Семён Викторович был врачом-травником, уже несколько лет успешно лечившим всю семью.
Лукерья встала и подошла к раковине – в их большой семье, сколько не перемывай посуду, в раковине всегда стояла то грязная чашка, то тарелка с лежащей в ней вилкой или ложкой
- Нет. Не вижу смысла. Он же назначил лечение. Я, конечно, позвоню ему – может, что-то скорректирует. Но вызывать его, мне кажется, не стоит, - покачала головой Лукерья.
- Смотри сама, - сказал Иван и встал, - а что касается меня, то я тоже против того, чтобы давать Димке те лекарства, которые выписал врач. Нам всем надо взять себя в руки и потерпеть. Думаю, с возрастом его поведение улучшится. Всё, я в ванную, и спать. Сил у меня нет вообще, сегодня проснулся в три, к лекциям готовился. Иди и ты ложись. Время почти двенадцать.
- Сейчас стол протру и пойду. Хочу Библию почитать.
- Поздно уже. Почитай лучше днём.
- Думаешь, днём я могу найти время на чтение? Нет ни минуты: надо готовить, убирать, по три раза в день загружать стиральную машину и разгружать её, вешать, а потом снимать и раскладывать бельё, и при этом успевать присматривать за всеми. И ещё мы целыми днями бегаем то на молочную кухню, то в школу, то из школы, то в сад, то из сада, то в кружки, то в школу искусств, то на массаж, то в спортивную школу. Поэтому, волей-неволей приходится общаться с людьми. Представляешь, сегодня Ирина Генриховна, Настина учительница по сольфеджио, такую ересь гнала!
- Ну-ка, ну-ка, - заинтересовался Иван.
В этот момент у батюшки зазвонил телефон.
- Луша, это из храма. Сторож. Что же случилось? Видать, и сегодня не придется мне выспаться. Слушаю! - сказал Иван, поднимаясь из-за стола.
***
2009. Ольга.
- Оля, ты куда собралась?
- Мам, я пойду погуляю!
- Но уже вечер, на улице темнеет!
- Да весна уже! Стемнеет ещё не скоро! – весело ответила Оля.

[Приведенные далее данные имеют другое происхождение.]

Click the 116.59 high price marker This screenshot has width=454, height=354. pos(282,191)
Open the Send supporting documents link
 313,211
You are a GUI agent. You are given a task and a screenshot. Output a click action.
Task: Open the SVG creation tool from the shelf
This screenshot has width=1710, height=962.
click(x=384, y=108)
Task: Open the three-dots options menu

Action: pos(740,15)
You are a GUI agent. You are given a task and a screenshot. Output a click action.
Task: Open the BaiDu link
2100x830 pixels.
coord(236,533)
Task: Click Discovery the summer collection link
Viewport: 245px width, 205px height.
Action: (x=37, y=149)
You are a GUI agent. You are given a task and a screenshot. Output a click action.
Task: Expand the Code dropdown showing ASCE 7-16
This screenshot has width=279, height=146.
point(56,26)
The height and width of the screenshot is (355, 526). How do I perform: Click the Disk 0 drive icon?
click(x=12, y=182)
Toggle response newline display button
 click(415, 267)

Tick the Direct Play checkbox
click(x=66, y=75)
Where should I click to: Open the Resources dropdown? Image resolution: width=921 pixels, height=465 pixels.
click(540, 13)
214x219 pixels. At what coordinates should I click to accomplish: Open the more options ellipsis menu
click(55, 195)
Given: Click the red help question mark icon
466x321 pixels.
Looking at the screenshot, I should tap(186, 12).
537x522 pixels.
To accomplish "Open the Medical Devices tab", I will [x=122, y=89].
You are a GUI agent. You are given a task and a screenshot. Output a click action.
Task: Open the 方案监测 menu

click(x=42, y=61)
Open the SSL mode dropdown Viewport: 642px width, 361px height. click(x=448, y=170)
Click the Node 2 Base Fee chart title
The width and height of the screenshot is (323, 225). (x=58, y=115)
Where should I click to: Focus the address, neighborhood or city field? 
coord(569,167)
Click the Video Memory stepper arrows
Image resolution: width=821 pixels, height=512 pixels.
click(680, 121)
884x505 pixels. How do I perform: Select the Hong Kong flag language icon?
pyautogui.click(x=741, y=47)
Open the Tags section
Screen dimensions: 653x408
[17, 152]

Луша вышла в коридор и обомлела: рыжие волосы Оли были так сильно начесаны, что топорщились, как щётка, щёки были красными от румян, глаза подведены (и где она только раздобыла косметику?), но, что самое ужасное, на ней были надеты джинсы в обтяжку, из-под которых виднелась тонкая полоска трусиков. Короткая курточка едва прикрывала поясницу и живот.
- Ольга!
- Мама? – с вызовом ответила Оля и посмотрела на мать.
- Откуда у тебя эти брюки?
- Юлька дала! А что? Я иду кататься на скутере! Не ехать же мне в юбке!
- Олюшка… но у тебя поясница голая, эти штаны слишком коротки тебе! – попыталась образумить дочь Лукерья.
- Мам, ты ничего не понимаешь! Сейчас мода такая! – презрительно скривила губы Оля.
- Всё я понимаю. Мода – это состояние души. Если в твою голову пробрались мысли о блуде, и твоя душа откликнулась и приняла эти мысли, посланные врагом нашим, то и моду ты воспримешь соответствующую состоянию своей души. Вот, посмотри на свою младшую сестру – она тоже одета модно, но при этом красиво и скромно!
- А я не хочу быть как она, я другая! – крикнула Оля.
На ее крик из комнаты выскочили младшие дети.
- А какой «другой» ты хочешь быть? – спросила Лукерья, поднимая на руки двухлетнюю Катюшу.
- Человека нельзя судить по одежде! – громко возразила Оля.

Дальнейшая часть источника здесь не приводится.